[Source records]
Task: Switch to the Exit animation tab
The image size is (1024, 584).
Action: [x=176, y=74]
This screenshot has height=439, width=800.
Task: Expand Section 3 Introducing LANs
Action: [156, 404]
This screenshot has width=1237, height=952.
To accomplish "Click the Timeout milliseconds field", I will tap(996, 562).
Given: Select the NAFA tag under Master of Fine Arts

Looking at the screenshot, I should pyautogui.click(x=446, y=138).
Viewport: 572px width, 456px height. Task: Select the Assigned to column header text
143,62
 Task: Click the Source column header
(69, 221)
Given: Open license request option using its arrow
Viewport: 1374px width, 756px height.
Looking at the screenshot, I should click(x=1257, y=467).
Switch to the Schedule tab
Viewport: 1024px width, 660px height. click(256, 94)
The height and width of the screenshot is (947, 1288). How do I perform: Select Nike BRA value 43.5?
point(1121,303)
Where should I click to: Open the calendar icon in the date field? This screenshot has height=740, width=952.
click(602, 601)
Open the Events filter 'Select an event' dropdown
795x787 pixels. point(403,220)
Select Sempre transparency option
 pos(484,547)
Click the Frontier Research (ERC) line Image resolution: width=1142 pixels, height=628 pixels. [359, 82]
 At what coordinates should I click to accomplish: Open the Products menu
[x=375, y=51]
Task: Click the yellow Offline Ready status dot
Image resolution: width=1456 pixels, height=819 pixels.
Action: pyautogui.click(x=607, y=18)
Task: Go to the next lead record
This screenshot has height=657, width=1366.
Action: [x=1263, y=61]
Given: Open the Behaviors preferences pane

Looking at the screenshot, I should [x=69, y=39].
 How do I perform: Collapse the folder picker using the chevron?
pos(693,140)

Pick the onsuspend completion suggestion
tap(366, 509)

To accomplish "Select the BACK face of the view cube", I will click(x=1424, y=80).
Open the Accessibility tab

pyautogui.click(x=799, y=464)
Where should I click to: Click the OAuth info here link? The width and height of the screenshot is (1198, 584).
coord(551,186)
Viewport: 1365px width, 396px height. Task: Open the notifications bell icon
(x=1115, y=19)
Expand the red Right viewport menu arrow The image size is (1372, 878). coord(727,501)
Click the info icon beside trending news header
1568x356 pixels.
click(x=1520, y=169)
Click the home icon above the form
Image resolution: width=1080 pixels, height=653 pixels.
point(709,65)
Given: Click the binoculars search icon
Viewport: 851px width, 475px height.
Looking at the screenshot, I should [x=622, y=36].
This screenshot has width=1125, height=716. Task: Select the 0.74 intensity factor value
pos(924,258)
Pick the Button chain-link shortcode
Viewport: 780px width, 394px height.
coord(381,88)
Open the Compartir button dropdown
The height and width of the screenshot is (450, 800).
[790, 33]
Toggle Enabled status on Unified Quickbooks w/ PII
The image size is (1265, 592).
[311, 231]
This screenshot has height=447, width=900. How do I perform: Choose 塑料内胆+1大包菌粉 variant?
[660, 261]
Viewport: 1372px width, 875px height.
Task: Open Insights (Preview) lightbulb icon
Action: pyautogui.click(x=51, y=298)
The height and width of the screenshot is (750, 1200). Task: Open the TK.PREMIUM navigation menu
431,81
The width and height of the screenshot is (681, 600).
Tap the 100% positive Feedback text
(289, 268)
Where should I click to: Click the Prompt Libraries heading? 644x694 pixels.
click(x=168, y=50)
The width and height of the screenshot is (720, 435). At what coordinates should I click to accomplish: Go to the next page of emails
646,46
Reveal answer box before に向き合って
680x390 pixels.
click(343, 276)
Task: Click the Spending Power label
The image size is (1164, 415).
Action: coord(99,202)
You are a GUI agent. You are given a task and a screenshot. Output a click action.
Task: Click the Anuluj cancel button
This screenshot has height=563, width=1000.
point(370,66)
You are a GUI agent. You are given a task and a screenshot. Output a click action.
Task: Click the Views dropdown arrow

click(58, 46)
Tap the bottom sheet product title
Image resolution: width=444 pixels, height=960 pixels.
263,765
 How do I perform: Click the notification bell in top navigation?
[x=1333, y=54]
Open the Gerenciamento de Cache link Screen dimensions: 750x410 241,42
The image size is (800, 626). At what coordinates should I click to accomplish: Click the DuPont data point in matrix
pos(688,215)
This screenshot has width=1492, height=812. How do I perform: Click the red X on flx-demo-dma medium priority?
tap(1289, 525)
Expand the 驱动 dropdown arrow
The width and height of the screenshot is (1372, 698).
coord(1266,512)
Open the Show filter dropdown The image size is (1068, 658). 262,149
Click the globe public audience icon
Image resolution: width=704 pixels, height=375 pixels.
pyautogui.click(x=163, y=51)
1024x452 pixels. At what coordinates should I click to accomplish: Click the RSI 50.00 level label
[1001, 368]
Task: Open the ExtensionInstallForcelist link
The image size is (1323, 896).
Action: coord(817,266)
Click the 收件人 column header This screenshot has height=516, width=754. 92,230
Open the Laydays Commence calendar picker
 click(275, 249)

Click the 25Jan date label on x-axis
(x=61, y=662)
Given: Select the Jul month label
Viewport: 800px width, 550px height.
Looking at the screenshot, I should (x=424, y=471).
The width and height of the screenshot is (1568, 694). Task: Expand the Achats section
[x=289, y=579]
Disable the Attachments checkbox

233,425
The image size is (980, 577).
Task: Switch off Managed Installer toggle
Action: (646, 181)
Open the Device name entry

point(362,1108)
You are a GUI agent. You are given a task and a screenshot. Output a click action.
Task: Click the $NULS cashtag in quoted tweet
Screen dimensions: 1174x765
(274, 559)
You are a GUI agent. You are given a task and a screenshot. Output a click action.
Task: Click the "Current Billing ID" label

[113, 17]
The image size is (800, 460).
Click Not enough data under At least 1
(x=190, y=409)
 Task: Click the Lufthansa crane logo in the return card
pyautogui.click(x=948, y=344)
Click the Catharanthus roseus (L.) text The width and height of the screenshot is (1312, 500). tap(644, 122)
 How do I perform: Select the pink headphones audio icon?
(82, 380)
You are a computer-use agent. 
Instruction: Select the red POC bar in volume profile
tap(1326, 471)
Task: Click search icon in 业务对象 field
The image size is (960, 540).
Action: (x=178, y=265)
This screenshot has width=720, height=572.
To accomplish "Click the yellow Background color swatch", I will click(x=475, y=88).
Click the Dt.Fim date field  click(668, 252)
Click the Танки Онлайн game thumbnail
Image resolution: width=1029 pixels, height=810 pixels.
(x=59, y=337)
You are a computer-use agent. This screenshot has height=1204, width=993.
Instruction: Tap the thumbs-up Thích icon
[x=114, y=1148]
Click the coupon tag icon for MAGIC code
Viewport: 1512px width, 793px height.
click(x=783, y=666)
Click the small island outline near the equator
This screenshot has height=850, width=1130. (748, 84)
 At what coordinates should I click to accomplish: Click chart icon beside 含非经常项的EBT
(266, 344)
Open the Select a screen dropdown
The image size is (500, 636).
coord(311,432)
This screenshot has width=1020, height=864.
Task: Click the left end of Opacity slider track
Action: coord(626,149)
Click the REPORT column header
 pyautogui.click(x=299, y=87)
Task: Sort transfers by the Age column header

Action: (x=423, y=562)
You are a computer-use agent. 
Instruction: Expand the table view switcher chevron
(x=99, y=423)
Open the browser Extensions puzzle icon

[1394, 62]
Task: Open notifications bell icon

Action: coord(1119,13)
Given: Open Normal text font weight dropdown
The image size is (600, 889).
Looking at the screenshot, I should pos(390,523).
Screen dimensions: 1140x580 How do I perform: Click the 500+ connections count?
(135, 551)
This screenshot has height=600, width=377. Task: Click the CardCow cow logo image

### PROBLEM DETAILS
You are asked to transcribe all of the data above exactly.

### TASK RESULT
Task: Switch to the Exit animation tab
The image size is (1024, 584).
Action: [x=176, y=74]
This screenshot has height=439, width=800.
Task: Expand Section 3 Introducing LANs
Action: [156, 404]
This screenshot has width=1237, height=952.
To accomplish "Click the Timeout milliseconds field", I will tap(996, 562).
Given: Select the NAFA tag under Master of Fine Arts

Looking at the screenshot, I should pyautogui.click(x=446, y=138).
Viewport: 572px width, 456px height. Task: Select the Assigned to column header text
143,62
 Task: Click the Source column header
(69, 221)
Given: Open license request option using its arrow
Viewport: 1374px width, 756px height.
Looking at the screenshot, I should click(x=1257, y=467).
Switch to the Schedule tab
Viewport: 1024px width, 660px height. click(256, 94)
The height and width of the screenshot is (947, 1288). How do I perform: Select Nike BRA value 43.5?
point(1121,303)
Where should I click to: Open the calendar icon in the date field? This screenshot has height=740, width=952.
click(602, 601)
Open the Events filter 'Select an event' dropdown
795x787 pixels. point(403,220)
Select Sempre transparency option
 pos(484,547)
Click the Frontier Research (ERC) line Image resolution: width=1142 pixels, height=628 pixels. [359, 82]
 At what coordinates should I click to accomplish: Open the Products menu
[x=375, y=51]
Task: Click the yellow Offline Ready status dot
Image resolution: width=1456 pixels, height=819 pixels.
Action: pyautogui.click(x=607, y=18)
Task: Go to the next lead record
This screenshot has height=657, width=1366.
Action: [x=1263, y=61]
Given: Open the Behaviors preferences pane

Looking at the screenshot, I should [x=69, y=39].
 How do I perform: Collapse the folder picker using the chevron?
pos(693,140)

Pick the onsuspend completion suggestion
tap(366, 509)

To accomplish "Select the BACK face of the view cube", I will click(x=1424, y=80).
Open the Accessibility tab

pyautogui.click(x=799, y=464)
Where should I click to: Click the OAuth info here link? The width and height of the screenshot is (1198, 584).
coord(551,186)
Viewport: 1365px width, 396px height. Task: Open the notifications bell icon
(x=1115, y=19)
Expand the red Right viewport menu arrow The image size is (1372, 878). coord(727,501)
Click the info icon beside trending news header
1568x356 pixels.
click(x=1520, y=169)
Click the home icon above the form
Image resolution: width=1080 pixels, height=653 pixels.
point(709,65)
Given: Click the binoculars search icon
Viewport: 851px width, 475px height.
Looking at the screenshot, I should [x=622, y=36].
This screenshot has width=1125, height=716. Task: Select the 0.74 intensity factor value
pos(924,258)
Pick the Button chain-link shortcode
Viewport: 780px width, 394px height.
coord(381,88)
Open the Compartir button dropdown
The height and width of the screenshot is (450, 800).
[790, 33]
Toggle Enabled status on Unified Quickbooks w/ PII
The image size is (1265, 592).
[311, 231]
This screenshot has height=447, width=900. How do I perform: Choose 塑料内胆+1大包菌粉 variant?
[660, 261]
Viewport: 1372px width, 875px height.
Task: Open Insights (Preview) lightbulb icon
Action: pyautogui.click(x=51, y=298)
The height and width of the screenshot is (750, 1200). Task: Open the TK.PREMIUM navigation menu
431,81
The width and height of the screenshot is (681, 600).
Tap the 100% positive Feedback text
(289, 268)
Where should I click to: Click the Prompt Libraries heading? 644x694 pixels.
click(x=168, y=50)
The width and height of the screenshot is (720, 435). At what coordinates should I click to accomplish: Go to the next page of emails
646,46
Reveal answer box before に向き合って
680x390 pixels.
click(343, 276)
Task: Click the Spending Power label
The image size is (1164, 415).
Action: coord(99,202)
You are a GUI agent. You are given a task and a screenshot. Output a click action.
Task: Click the Anuluj cancel button
This screenshot has height=563, width=1000.
point(370,66)
You are a GUI agent. You are given a task and a screenshot. Output a click action.
Task: Click the Views dropdown arrow

click(58, 46)
Tap the bottom sheet product title
Image resolution: width=444 pixels, height=960 pixels.
263,765
 How do I perform: Click the notification bell in top navigation?
[x=1333, y=54]
Open the Gerenciamento de Cache link Screen dimensions: 750x410 241,42
The image size is (800, 626). At what coordinates should I click to accomplish: Click the DuPont data point in matrix
pos(688,215)
This screenshot has width=1492, height=812. How do I perform: Click the red X on flx-demo-dma medium priority?
tap(1289, 525)
Expand the 驱动 dropdown arrow
The width and height of the screenshot is (1372, 698).
coord(1266,512)
Open the Show filter dropdown The image size is (1068, 658). 262,149
Click the globe public audience icon
Image resolution: width=704 pixels, height=375 pixels.
pyautogui.click(x=163, y=51)
1024x452 pixels. At what coordinates should I click to accomplish: Click the RSI 50.00 level label
[1001, 368]
Task: Open the ExtensionInstallForcelist link
The image size is (1323, 896).
Action: coord(817,266)
Click the 收件人 column header This screenshot has height=516, width=754. 92,230
Open the Laydays Commence calendar picker
 click(275, 249)

Click the 25Jan date label on x-axis
(x=61, y=662)
Given: Select the Jul month label
Viewport: 800px width, 550px height.
Looking at the screenshot, I should (x=424, y=471).
The width and height of the screenshot is (1568, 694). Task: Expand the Achats section
[x=289, y=579]
Disable the Attachments checkbox

233,425
The image size is (980, 577).
Task: Switch off Managed Installer toggle
Action: (646, 181)
Open the Device name entry

point(362,1108)
You are a GUI agent. You are given a task and a screenshot. Output a click action.
Task: Click the $NULS cashtag in quoted tweet
Screen dimensions: 1174x765
(274, 559)
You are a GUI agent. You are given a task and a screenshot. Output a click action.
Task: Click the "Current Billing ID" label

[113, 17]
The image size is (800, 460).
Click Not enough data under At least 1
(x=190, y=409)
 Task: Click the Lufthansa crane logo in the return card
pyautogui.click(x=948, y=344)
Click the Catharanthus roseus (L.) text The width and height of the screenshot is (1312, 500). tap(644, 122)
 How do I perform: Select the pink headphones audio icon?
(82, 380)
You are a computer-use agent. 
Instruction: Select the red POC bar in volume profile
tap(1326, 471)
Task: Click search icon in 业务对象 field
The image size is (960, 540).
Action: (x=178, y=265)
This screenshot has width=720, height=572.
To accomplish "Click the yellow Background color swatch", I will click(x=475, y=88).
Click the Dt.Fim date field  click(668, 252)
Click the Танки Онлайн game thumbnail
Image resolution: width=1029 pixels, height=810 pixels.
(x=59, y=337)
You are a computer-use agent. This screenshot has height=1204, width=993.
Instruction: Tap the thumbs-up Thích icon
[x=114, y=1148]
Click the coupon tag icon for MAGIC code
Viewport: 1512px width, 793px height.
click(x=783, y=666)
Click the small island outline near the equator
This screenshot has height=850, width=1130. (748, 84)
 At what coordinates should I click to accomplish: Click chart icon beside 含非经常项的EBT
(266, 344)
Open the Select a screen dropdown
The image size is (500, 636).
coord(311,432)
This screenshot has width=1020, height=864.
Task: Click the left end of Opacity slider track
Action: coord(626,149)
Click the REPORT column header
 pyautogui.click(x=299, y=87)
Task: Sort transfers by the Age column header

Action: (x=423, y=562)
You are a computer-use agent. 
Instruction: Expand the table view switcher chevron
(x=99, y=423)
Open the browser Extensions puzzle icon

[1394, 62]
Task: Open notifications bell icon

Action: coord(1119,13)
Given: Open Normal text font weight dropdown
The image size is (600, 889).
Looking at the screenshot, I should pos(390,523).
Screen dimensions: 1140x580 How do I perform: Click the 500+ connections count?
(135, 551)
This screenshot has height=600, width=377. Task: Click the CardCow cow logo image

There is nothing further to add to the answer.